**ZIEL 1**
Gib aus den Datensätzen die Zeilen zwischen der Zeile mit "Where should I click to: Switch" und der Zeile mit "pyautogui.click(x=22, y=259)", beide eingeschlossen, als JSON-Liste von Zeichenketten aus, je Zeile ein Eintrag und ohne Leerzeilen.

==== VORLIEGENDER TEXT ====

Freier Wille trotz Vorherbestimmung?

Haben wir noch einen freien Willen, wenn Zuvorbestimmung?

Vor allem von Augustinus und Calvin ist die sog. Prädestinationslehre (lat. praedestinatio = Vorherbestimmung) vertreten worden. Es ist eine Lehre, die von der göttlichen Vorherbestimmung ausgeht, dass die Menschen entweder zum Glauben oder zum Unglauben, zum Heil oder zum Verderben vorgesehen sind. Wegen dieser zweifachen Möglichkeit spricht man von der „doppelten Prädestination“. Diesen Gedanken gilt es, an der Bibel zu prüfen.

In den Antworten zu den vorangegangenen Fragen wurde besonders die Freiheit des Menschen bezüglich seiner Entscheidung herausgestellt. Dabei könnte der Eindruck entstehen, als sei der Mensch der allein Handelnde und Gott würde sich dabei völlig passiv verhalten. Das aber ist dem biblischen Zeugnis nicht angemessen. In Römer 9,16+18 lesen wir: „So liegt es nun nicht an jemandes Wollen oder Laufen, sondern an Gottes Erbarmen. So erbarmt er sich nun, wessen er will, und verstockt, welchen er will.“ Hier liegt die Betonung eindeutig im Handeln Gottes. Der Mensch befindet sich ebenso in der aktiven und frei gestaltenden Hand des Schöpfers wie der Ton in des Töpfers formender Hand: „Ja, lieber Mensch, wer bist du denn, dass du mit Gott rechten willst? Spricht auch ein Werk zu seinem Meister: Warum machst du mich so? Hat nicht ein Töpfer Macht, aus einem Klumpen zu machen ein Gefäß zu Ehren und das andere zu Unehren?“ (Röm 9,20-21). Wir haben somit keinerlei Anspruch auf das Heil. Die freie Entscheidung des Menschen ist immer gepaart mit der freien Erwählung durch Gott. Der Gedanke der Erwählung wird insbesondere durch die folgenden Bibelstellen belegt:

  • Mt 22,14: „Denn viele sind berufen, aber wenige sind auserwählt.“
  • Joh 6,64-65: „Aber es sind etliche unter euch, die glauben nicht. Denn Jesus wusste von Anfang wohl, wer die waren, die nicht glaubten und wer ihn verraten würde. Und er sprach: Darum habe ich euch gesagt: Niemand kann zu mir kommen, es sei ihm denn von meinem Vater gegeben.“
  • Eph 1,4-5: „Denn in ihm (= Jesus) hat er uns erwählt, ehe der Welt Grund gelegt war, dass wir sollten heilig und unsträflich sein vor ihm; in seiner Liebe hat er uns dazu verordnet, dass wir seine Kinder seien.“
  • Röm 8,29-30: „Denn welche er zuvor ersehen hat, die hat er auch verordnet, dass sie gleich sein sollten dem Ebenbilde seines Sohnes. Welche er aber verordnet hat, die hat er auch berufen; welche er aber berufen hat, die hat er auch gerecht gemacht; welche er aber hat gerecht gemacht, die hat er auch herrlich gemacht.“
  • Apg 13,48: „Da das die Heiden hörten, wurden sie froh und priesen das Wort des Herrn und wurden gläubig, wie viel ihrer zum ewigen Leben verordnet waren.“

Bezüglich des biblischen Verständnisses von der Erwählung sind folgende Aspekte von grundlegender Bedeutung:

1. Zeitpunkt: Die Erwählung geschieht in einem weiten zeitlichen Rückgriff, der in jedem Falle vor unserer Existenz liegt: Vor Grundlegung der Welt (Eph 1,4), vor der Zeugung (Jer 1,5) und von Anfang an (2 Thess 2,13).

====

**ZIEL 2**
Schreib den Abschnitt aus dem Text über die Vorherbestimmung zwischen "Haben wir noch" und "Bibel zu prüfen.", einschließlich, wortgetreu ab.

==== BEREITGESTELLTES MATERIAL ====

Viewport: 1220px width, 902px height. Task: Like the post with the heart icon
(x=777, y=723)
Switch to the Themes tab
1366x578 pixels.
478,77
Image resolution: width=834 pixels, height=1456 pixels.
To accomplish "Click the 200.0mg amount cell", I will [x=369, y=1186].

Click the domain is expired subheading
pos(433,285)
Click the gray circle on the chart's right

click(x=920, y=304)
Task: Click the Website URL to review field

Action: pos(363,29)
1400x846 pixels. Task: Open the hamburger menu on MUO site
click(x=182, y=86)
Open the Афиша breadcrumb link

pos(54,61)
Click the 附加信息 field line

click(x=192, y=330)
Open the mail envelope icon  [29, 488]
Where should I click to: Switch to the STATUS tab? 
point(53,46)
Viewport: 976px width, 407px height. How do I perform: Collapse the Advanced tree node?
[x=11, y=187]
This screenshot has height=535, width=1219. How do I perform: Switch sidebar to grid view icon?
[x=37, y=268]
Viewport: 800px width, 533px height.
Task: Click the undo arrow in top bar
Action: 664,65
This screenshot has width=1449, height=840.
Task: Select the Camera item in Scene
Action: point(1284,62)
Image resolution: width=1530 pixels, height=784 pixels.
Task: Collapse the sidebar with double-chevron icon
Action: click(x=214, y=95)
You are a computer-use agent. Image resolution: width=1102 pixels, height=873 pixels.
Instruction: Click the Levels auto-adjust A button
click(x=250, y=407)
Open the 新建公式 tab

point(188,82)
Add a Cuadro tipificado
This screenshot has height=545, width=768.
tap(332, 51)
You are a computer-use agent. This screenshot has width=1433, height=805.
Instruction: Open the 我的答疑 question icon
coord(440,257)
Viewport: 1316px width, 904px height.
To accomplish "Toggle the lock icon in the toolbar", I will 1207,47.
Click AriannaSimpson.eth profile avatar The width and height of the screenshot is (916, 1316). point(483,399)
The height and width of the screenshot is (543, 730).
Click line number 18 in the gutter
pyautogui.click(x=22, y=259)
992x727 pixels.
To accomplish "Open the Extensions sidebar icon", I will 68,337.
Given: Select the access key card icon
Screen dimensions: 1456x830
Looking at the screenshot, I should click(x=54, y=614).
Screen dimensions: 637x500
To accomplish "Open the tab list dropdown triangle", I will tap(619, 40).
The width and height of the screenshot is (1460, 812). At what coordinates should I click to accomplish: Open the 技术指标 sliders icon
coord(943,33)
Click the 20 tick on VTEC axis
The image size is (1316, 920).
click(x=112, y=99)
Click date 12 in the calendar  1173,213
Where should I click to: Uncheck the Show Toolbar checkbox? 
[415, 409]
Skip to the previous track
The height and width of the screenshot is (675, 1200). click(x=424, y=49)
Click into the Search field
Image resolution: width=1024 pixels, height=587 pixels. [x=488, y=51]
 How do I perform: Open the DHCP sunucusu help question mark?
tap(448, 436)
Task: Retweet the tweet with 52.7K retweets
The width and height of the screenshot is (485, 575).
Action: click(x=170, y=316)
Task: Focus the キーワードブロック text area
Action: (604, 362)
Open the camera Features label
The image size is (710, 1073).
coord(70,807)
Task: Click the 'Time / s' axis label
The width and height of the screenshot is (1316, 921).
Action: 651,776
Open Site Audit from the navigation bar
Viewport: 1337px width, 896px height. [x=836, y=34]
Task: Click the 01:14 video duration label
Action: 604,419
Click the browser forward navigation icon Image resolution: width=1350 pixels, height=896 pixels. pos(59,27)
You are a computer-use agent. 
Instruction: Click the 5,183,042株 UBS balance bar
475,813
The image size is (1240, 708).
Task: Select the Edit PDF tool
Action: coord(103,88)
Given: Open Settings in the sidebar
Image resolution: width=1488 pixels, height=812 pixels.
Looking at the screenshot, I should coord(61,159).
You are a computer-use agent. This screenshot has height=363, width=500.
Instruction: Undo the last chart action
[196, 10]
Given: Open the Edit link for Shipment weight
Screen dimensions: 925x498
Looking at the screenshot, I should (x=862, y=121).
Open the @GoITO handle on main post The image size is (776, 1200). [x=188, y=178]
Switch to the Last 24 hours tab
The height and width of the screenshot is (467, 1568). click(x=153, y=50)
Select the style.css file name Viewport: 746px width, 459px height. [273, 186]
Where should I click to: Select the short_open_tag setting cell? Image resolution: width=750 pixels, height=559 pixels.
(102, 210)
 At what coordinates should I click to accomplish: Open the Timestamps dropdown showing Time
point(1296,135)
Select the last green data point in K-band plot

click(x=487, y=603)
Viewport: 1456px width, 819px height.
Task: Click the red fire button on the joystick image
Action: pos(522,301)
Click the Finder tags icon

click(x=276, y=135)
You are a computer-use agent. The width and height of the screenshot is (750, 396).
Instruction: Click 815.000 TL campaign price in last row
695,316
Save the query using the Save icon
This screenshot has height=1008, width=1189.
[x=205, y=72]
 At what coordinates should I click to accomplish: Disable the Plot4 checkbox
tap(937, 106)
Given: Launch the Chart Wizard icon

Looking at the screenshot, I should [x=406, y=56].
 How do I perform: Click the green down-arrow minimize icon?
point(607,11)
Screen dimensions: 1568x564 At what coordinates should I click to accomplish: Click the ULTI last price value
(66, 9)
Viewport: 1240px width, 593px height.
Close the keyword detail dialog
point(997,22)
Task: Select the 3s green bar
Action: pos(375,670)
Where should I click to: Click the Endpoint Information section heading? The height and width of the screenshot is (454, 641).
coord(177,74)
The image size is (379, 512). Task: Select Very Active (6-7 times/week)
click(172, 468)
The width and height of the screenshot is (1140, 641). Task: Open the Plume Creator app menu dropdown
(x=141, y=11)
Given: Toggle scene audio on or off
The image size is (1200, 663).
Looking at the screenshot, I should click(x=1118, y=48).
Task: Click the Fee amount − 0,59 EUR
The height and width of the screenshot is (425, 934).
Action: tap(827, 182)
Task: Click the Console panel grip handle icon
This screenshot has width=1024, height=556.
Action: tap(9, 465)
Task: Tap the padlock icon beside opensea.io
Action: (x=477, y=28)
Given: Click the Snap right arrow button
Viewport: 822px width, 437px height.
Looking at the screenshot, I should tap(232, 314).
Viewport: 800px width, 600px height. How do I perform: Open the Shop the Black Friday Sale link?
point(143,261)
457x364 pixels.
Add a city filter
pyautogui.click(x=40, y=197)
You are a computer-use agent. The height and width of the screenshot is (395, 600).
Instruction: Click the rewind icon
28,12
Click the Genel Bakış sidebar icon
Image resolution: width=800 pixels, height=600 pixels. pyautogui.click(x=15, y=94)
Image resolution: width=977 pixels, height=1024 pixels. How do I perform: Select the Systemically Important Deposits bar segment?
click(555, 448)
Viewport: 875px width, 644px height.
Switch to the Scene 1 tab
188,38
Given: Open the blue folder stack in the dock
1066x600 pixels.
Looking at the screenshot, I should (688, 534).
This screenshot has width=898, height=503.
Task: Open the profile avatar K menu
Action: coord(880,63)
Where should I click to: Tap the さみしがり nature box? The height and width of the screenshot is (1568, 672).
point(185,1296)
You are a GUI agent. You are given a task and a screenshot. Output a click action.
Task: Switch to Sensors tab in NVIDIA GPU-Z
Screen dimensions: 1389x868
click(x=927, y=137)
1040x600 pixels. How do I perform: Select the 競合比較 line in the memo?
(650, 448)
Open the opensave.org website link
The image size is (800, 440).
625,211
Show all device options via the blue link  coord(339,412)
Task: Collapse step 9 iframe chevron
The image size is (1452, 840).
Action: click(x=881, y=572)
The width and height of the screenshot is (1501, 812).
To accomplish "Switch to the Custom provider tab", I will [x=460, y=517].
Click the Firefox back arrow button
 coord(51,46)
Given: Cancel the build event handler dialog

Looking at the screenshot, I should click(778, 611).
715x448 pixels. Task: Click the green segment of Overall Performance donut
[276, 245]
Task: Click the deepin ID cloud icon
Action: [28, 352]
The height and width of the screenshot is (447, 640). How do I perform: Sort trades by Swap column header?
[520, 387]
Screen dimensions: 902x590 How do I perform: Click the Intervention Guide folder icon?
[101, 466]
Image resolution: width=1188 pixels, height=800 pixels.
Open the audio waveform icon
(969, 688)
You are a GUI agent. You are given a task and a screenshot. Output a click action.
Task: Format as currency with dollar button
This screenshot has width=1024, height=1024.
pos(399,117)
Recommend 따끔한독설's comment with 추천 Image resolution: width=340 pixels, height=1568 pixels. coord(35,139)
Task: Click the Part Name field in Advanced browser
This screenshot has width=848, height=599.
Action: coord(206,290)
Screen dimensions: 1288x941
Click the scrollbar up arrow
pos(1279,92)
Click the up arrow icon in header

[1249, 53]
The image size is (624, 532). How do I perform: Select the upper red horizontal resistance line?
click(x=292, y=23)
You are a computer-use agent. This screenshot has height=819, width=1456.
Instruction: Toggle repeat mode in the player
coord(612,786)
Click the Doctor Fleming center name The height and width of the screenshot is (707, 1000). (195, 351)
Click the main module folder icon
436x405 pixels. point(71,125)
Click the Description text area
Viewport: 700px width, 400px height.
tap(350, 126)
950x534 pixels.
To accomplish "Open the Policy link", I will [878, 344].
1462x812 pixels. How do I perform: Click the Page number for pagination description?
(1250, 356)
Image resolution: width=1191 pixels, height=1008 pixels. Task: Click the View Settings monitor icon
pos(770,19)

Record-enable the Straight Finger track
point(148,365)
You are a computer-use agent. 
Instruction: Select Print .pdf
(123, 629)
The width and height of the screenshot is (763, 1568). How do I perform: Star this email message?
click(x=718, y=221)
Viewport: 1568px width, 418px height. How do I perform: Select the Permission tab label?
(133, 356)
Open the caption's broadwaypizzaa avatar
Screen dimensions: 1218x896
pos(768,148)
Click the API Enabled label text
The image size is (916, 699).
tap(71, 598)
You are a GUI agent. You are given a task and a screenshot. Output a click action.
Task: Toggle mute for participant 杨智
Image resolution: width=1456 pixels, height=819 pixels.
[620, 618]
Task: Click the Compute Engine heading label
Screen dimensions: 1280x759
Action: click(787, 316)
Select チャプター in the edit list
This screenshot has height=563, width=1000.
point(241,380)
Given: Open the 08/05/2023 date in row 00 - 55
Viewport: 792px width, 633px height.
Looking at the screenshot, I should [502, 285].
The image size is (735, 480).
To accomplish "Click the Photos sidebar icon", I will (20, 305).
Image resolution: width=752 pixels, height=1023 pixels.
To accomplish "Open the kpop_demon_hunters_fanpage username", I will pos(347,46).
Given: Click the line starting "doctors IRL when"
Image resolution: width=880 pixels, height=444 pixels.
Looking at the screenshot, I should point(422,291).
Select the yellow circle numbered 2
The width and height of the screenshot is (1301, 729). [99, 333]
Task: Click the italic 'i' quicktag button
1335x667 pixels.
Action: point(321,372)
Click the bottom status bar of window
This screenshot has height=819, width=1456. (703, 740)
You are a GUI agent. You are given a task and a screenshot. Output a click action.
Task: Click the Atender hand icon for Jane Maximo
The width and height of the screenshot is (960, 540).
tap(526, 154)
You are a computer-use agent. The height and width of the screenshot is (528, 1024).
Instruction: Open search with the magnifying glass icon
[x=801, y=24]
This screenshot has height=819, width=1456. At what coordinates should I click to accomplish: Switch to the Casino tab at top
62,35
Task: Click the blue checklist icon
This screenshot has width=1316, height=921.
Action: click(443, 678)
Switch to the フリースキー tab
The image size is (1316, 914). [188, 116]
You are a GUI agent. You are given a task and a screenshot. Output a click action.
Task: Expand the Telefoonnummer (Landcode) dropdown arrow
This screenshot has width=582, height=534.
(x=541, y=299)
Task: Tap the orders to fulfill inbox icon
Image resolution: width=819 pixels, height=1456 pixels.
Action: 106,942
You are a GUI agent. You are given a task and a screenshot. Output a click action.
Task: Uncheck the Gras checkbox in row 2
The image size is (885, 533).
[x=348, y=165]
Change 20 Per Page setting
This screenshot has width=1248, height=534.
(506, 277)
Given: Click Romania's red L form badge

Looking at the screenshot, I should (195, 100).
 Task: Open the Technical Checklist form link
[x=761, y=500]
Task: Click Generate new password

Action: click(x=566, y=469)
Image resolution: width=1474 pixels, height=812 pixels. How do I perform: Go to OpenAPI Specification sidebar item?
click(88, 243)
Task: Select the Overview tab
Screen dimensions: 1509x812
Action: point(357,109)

====

**RICHTIGE ANTWORT 1**
[
  "Where should I click to: Switch to the STATUS tab? ",
  "point(53,46)",
  "Viewport: 976px width, 407px height. How do I perform: Collapse the Advanced tree node?",
  "[x=11, y=187]",
  "This screenshot has height=535, width=1219. How do I perform: Switch sidebar to grid view icon?",
  "[x=37, y=268]",
  "Viewport: 800px width, 533px height.",
  "Task: Click the undo arrow in top bar",
  "Action: 664,65",
  "This screenshot has width=1449, height=840.",
  "Task: Select the Camera item in Scene",
  "Action: point(1284,62)",
  "Image resolution: width=1530 pixels, height=784 pixels.",
  "Task: Collapse the sidebar with double-chevron icon",
  "Action: click(x=214, y=95)",
  "You are a computer-use agent. Image resolution: width=1102 pixels, height=873 pixels.",
  "Instruction: Click the Levels auto-adjust A button",
  "click(x=250, y=407)",
  "Open the 新建公式 tab",
  "point(188,82)",
  "Add a Cuadro tipificado",
  "This screenshot has height=545, width=768.",
  "tap(332, 51)",
  "You are a computer-use agent. This screenshot has width=1433, height=805.",
  "Instruction: Open the 我的答疑 question icon",
  "coord(440,257)",
  "Viewport: 1316px width, 904px height.",
  "To accomplish \"Toggle the lock icon in the toolbar\", I will 1207,47.",
  "Click AriannaSimpson.eth profile avatar The width and height of the screenshot is (916, 1316). point(483,399)",
  "The height and width of the screenshot is (543, 730).",
  "Click line number 18 in the gutter",
  "pyautogui.click(x=22, y=259)"
]

**RICHTIGE ANTWORT 2**
Haben wir noch einen freien Willen, wenn Zuvorbestimmung?

Vor allem von Augustinus und Calvin ist die sog. Prädestinationslehre (lat. praedestinatio = Vorherbestimmung) vertreten worden. Es ist eine Lehre, die von der göttlichen Vorherbestimmung ausgeht, dass die Menschen entweder zum Glauben oder zum Unglauben, zum Heil oder zum Verderben vorgesehen sind. Wegen dieser zweifachen Möglichkeit spricht man von der „doppelten Prädestination“. Diesen Gedanken gilt es, an der Bibel zu prüfen.